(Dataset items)
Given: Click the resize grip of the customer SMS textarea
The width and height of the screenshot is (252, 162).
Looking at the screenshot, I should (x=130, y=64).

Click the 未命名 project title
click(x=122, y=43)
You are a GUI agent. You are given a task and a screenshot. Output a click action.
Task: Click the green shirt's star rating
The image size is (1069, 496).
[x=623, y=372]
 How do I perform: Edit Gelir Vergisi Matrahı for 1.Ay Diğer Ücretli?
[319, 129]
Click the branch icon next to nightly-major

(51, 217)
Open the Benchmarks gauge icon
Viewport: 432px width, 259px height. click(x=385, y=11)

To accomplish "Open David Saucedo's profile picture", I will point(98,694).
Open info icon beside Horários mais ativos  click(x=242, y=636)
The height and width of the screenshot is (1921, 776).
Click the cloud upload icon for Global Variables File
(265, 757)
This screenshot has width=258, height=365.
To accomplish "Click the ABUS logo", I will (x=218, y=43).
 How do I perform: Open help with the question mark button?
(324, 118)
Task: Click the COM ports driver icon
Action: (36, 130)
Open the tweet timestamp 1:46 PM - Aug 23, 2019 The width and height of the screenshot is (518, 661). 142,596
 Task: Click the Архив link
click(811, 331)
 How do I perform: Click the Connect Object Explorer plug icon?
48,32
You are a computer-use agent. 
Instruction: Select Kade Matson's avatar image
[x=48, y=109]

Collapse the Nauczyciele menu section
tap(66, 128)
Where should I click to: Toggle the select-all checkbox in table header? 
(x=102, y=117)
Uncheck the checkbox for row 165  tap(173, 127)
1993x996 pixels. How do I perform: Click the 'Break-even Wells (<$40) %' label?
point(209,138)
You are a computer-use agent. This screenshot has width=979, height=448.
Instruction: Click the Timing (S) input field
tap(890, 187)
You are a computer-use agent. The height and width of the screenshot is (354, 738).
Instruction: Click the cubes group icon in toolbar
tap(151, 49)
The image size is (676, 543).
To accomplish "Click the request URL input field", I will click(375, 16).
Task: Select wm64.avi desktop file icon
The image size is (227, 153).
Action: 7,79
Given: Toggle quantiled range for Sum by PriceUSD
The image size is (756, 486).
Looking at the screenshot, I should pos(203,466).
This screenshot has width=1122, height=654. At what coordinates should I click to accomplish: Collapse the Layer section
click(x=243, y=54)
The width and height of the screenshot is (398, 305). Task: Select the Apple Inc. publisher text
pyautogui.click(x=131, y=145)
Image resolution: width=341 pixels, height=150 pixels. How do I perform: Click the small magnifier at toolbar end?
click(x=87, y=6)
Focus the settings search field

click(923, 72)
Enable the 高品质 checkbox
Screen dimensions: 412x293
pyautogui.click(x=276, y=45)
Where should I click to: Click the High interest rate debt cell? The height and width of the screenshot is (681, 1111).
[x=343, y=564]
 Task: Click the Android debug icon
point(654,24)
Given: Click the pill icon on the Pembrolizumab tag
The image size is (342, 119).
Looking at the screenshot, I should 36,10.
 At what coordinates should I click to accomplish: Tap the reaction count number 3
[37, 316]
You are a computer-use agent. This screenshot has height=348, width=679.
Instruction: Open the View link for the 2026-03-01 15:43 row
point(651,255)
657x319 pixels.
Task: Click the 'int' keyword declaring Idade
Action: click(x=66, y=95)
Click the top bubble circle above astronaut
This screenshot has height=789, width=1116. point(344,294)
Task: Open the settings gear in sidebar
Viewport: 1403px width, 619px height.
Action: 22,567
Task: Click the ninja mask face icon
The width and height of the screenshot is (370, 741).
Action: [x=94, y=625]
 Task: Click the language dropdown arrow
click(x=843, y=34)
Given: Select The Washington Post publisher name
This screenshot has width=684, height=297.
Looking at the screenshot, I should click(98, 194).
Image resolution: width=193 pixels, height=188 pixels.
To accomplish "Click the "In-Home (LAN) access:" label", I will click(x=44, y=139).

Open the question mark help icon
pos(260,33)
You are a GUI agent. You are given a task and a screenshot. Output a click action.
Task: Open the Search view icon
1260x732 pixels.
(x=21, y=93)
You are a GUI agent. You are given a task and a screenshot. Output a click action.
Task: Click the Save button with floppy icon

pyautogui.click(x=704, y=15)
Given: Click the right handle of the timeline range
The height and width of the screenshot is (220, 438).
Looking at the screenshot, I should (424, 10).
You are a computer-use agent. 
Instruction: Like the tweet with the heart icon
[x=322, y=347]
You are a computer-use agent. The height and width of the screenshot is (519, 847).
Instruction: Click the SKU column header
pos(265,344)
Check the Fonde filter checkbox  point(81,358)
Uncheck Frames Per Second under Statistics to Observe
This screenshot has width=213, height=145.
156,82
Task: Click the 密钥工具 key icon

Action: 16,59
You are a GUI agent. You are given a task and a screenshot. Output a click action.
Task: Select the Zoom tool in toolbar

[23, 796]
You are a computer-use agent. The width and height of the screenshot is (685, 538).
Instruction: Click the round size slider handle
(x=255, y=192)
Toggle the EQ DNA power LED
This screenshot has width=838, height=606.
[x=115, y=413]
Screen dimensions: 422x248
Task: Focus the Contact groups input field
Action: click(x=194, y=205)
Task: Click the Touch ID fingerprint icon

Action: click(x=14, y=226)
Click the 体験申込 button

## WHAT TO DO
Transcribe the records in full, keeping every character as it is.

## EXERCISE SOLUTION
Given: Click the resize grip of the customer SMS textarea
The width and height of the screenshot is (252, 162).
Looking at the screenshot, I should (x=130, y=64).

Click the 未命名 project title
click(x=122, y=43)
You are a GUI agent. You are given a task and a screenshot. Output a click action.
Task: Click the green shirt's star rating
The image size is (1069, 496).
[x=623, y=372]
 How do I perform: Edit Gelir Vergisi Matrahı for 1.Ay Diğer Ücretli?
[319, 129]
Click the branch icon next to nightly-major

(51, 217)
Open the Benchmarks gauge icon
Viewport: 432px width, 259px height. click(x=385, y=11)

To accomplish "Open David Saucedo's profile picture", I will point(98,694).
Open info icon beside Horários mais ativos  click(x=242, y=636)
The height and width of the screenshot is (1921, 776).
Click the cloud upload icon for Global Variables File
(265, 757)
This screenshot has width=258, height=365.
To accomplish "Click the ABUS logo", I will (x=218, y=43).
 How do I perform: Open help with the question mark button?
(324, 118)
Task: Click the COM ports driver icon
Action: (36, 130)
Open the tweet timestamp 1:46 PM - Aug 23, 2019 The width and height of the screenshot is (518, 661). 142,596
 Task: Click the Архив link
click(811, 331)
 How do I perform: Click the Connect Object Explorer plug icon?
48,32
You are a computer-use agent. 
Instruction: Select Kade Matson's avatar image
[x=48, y=109]

Collapse the Nauczyciele menu section
tap(66, 128)
Where should I click to: Toggle the select-all checkbox in table header? 
(x=102, y=117)
Uncheck the checkbox for row 165  tap(173, 127)
1993x996 pixels. How do I perform: Click the 'Break-even Wells (<$40) %' label?
point(209,138)
You are a computer-use agent. This screenshot has width=979, height=448.
Instruction: Click the Timing (S) input field
tap(890, 187)
You are a computer-use agent. The height and width of the screenshot is (354, 738).
Instruction: Click the cubes group icon in toolbar
tap(151, 49)
The image size is (676, 543).
To accomplish "Click the request URL input field", I will click(375, 16).
Task: Select wm64.avi desktop file icon
The image size is (227, 153).
Action: 7,79
Given: Toggle quantiled range for Sum by PriceUSD
The image size is (756, 486).
Looking at the screenshot, I should pos(203,466).
This screenshot has width=1122, height=654. At what coordinates should I click to accomplish: Collapse the Layer section
click(x=243, y=54)
The width and height of the screenshot is (398, 305). Task: Select the Apple Inc. publisher text
pyautogui.click(x=131, y=145)
Image resolution: width=341 pixels, height=150 pixels. How do I perform: Click the small magnifier at toolbar end?
click(x=87, y=6)
Focus the settings search field

click(923, 72)
Enable the 高品质 checkbox
Screen dimensions: 412x293
pyautogui.click(x=276, y=45)
Where should I click to: Click the High interest rate debt cell? The height and width of the screenshot is (681, 1111).
[x=343, y=564]
 Task: Click the Android debug icon
point(654,24)
Given: Click the pill icon on the Pembrolizumab tag
The image size is (342, 119).
Looking at the screenshot, I should 36,10.
 At what coordinates should I click to accomplish: Tap the reaction count number 3
[37, 316]
You are a computer-use agent. This screenshot has height=348, width=679.
Instruction: Open the View link for the 2026-03-01 15:43 row
point(651,255)
657x319 pixels.
Task: Click the 'int' keyword declaring Idade
Action: click(x=66, y=95)
Click the top bubble circle above astronaut
This screenshot has height=789, width=1116. point(344,294)
Task: Open the settings gear in sidebar
Viewport: 1403px width, 619px height.
Action: 22,567
Task: Click the ninja mask face icon
The width and height of the screenshot is (370, 741).
Action: [x=94, y=625]
 Task: Click the language dropdown arrow
click(x=843, y=34)
Given: Select The Washington Post publisher name
This screenshot has width=684, height=297.
Looking at the screenshot, I should click(98, 194).
Image resolution: width=193 pixels, height=188 pixels.
To accomplish "Click the "In-Home (LAN) access:" label", I will click(x=44, y=139).

Open the question mark help icon
pos(260,33)
You are a GUI agent. You are given a task and a screenshot. Output a click action.
Task: Open the Search view icon
1260x732 pixels.
(x=21, y=93)
You are a GUI agent. You are given a task and a screenshot. Output a click action.
Task: Click the Save button with floppy icon

pyautogui.click(x=704, y=15)
Given: Click the right handle of the timeline range
The height and width of the screenshot is (220, 438).
Looking at the screenshot, I should (424, 10).
You are a computer-use agent. 
Instruction: Like the tweet with the heart icon
[x=322, y=347]
You are a computer-use agent. The height and width of the screenshot is (519, 847).
Instruction: Click the SKU column header
pos(265,344)
Check the Fonde filter checkbox  point(81,358)
Uncheck Frames Per Second under Statistics to Observe
This screenshot has width=213, height=145.
156,82
Task: Click the 密钥工具 key icon

Action: 16,59
You are a GUI agent. You are given a task and a screenshot. Output a click action.
Task: Select the Zoom tool in toolbar

[23, 796]
You are a computer-use agent. The width and height of the screenshot is (685, 538).
Instruction: Click the round size slider handle
(x=255, y=192)
Toggle the EQ DNA power LED
This screenshot has width=838, height=606.
[x=115, y=413]
Screen dimensions: 422x248
Task: Focus the Contact groups input field
Action: click(x=194, y=205)
Task: Click the Touch ID fingerprint icon

Action: click(x=14, y=226)
Click the 体験申込 button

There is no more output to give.